The Allders department store chain has gone into administration, with Kroll appointed as administrators.
Allders employs about 6,000 people
Despite a management shake-up two years ago, the 45-strong chain of stores has continued to rack up losses.
Property group Minerva put the chain up for sale last month but failed to secure a buyer.
The company will trade as normal and stores will stay open while the administrators "review all options" for the business, including a sale.
Third parties have previously expressed interest in the business and the administrators say they are hopeful that they can find a buyer.
"Allders is a long-established business with a good geographic spread of stores across the whole of England in both prime High Street retail and out-of-town retail locations," said Andrew Pepper, one of the three Kroll Corporate administrators.
"Several parties have already expressed interest in the business and we will be contacting them immediately.
"This level of interest so early makes us hopeful that a going-concern sale can be achieved."
Rival retailers, such as Debenhams and House of Fraser, are thought to have previously expressed an interest in buying individual stores
Minerva said in a statement it was "disappointed" by the move into administration as it had worked hard to secure the future of Allders as a going concern.
Placing the company in administration may put the long-term future of the company's 5,700 employees at risk.
In the short term, all employees have been paid to the end of January and all wages going forward are to be paid as part of the administration.
The administrators also plan to investigate the position of the company's pension scheme "as a matter of urgency".
Company accounts reveal the pensions fund has a deficit of about £15m.
"We appreciate this is a worrying time for employees and their families and will regularly keep them informed of developments, " said Mr Pepper.
The administrators will seek to deal "as fairly as possible" with customers who have paid deposits for goods.
If the product is available, customers will get it once they have paid the outstanding amount.
If the goods are not in stock, the administrators want customers to use their deposit to buy something else in the store.
Customers are advised to contact the store where they paid their deposit or, if they paid online, they are advised to go to their nearest store.
"We want to reassure customers who have paid their deposits that we want to retain their custom and will make every effort to honour commitments made," said Mr Pepper.
Allders was bought for £162m in 2003 by the Scarlett Retail group, a consortium which included Minerva and financial group Lehman Brothers.
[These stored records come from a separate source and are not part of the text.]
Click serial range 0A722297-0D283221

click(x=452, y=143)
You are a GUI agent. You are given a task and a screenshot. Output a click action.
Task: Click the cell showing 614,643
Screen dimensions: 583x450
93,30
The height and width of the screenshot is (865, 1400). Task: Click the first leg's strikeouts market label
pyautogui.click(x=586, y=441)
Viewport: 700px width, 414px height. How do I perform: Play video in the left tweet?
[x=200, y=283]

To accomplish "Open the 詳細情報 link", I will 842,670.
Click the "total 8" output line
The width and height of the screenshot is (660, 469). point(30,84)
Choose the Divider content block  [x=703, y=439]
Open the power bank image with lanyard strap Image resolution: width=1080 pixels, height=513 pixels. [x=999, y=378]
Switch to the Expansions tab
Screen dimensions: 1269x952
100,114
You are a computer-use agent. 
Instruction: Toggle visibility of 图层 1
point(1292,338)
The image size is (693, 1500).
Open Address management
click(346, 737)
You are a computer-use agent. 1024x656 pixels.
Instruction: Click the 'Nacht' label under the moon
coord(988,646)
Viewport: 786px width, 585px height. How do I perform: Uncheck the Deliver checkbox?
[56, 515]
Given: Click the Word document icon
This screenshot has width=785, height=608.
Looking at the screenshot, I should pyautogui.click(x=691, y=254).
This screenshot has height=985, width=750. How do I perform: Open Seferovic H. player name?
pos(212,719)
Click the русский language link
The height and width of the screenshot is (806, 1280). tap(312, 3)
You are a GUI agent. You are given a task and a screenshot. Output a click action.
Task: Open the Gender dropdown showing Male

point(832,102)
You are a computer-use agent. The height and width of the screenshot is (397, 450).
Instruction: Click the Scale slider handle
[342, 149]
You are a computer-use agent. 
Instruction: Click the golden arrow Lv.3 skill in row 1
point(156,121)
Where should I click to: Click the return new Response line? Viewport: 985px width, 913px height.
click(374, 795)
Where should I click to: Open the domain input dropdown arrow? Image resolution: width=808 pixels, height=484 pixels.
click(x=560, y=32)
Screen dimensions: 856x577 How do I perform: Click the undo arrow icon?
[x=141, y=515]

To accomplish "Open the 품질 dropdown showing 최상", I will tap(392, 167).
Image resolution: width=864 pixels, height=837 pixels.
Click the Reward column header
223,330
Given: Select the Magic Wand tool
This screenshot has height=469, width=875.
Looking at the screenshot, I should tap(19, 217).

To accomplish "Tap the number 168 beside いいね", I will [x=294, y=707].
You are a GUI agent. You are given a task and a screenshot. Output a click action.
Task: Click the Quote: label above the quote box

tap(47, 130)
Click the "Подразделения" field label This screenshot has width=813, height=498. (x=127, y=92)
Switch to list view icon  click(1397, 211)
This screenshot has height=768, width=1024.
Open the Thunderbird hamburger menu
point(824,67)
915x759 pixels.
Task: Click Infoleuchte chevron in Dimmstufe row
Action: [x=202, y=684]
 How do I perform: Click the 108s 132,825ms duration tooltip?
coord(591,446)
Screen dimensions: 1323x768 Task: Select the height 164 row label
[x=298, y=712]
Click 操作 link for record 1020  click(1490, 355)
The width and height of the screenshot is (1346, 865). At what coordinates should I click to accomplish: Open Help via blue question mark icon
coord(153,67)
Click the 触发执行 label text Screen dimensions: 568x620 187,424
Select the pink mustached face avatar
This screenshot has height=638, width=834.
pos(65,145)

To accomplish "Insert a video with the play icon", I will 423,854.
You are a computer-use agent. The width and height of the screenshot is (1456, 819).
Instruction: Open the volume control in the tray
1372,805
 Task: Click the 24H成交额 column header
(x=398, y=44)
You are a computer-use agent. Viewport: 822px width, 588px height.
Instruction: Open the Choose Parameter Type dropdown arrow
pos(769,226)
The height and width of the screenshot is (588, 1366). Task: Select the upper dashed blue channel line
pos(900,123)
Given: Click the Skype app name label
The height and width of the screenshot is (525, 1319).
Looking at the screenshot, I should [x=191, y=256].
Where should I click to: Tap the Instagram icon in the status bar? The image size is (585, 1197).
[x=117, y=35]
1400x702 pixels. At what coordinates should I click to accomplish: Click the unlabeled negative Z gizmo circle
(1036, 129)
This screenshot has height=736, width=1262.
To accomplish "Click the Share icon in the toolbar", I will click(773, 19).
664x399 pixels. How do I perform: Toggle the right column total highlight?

Minerva has a 60% stake in Scarlett Retail.
Former Bhs chief Terry Green was brought in as chief executive to lead a reorganisation of the retailer.
The revamp included fresh stock and new store layouts, and a new buying team was brought in.
"Allders was trying to become a much more fashionable, youth-orientated, store, but it inherited a middle-class, middle-aged, audience," said Maureen Hinton, senior retail analyst at Verdict Research.
And, when Minerva released results in September, Mr Green admitted the speed of the reforms "has had an impact on the short-term profitability of the business".
Minerva said that its share of the Allders business recorded a loss of £22.6m for the year to 30 June.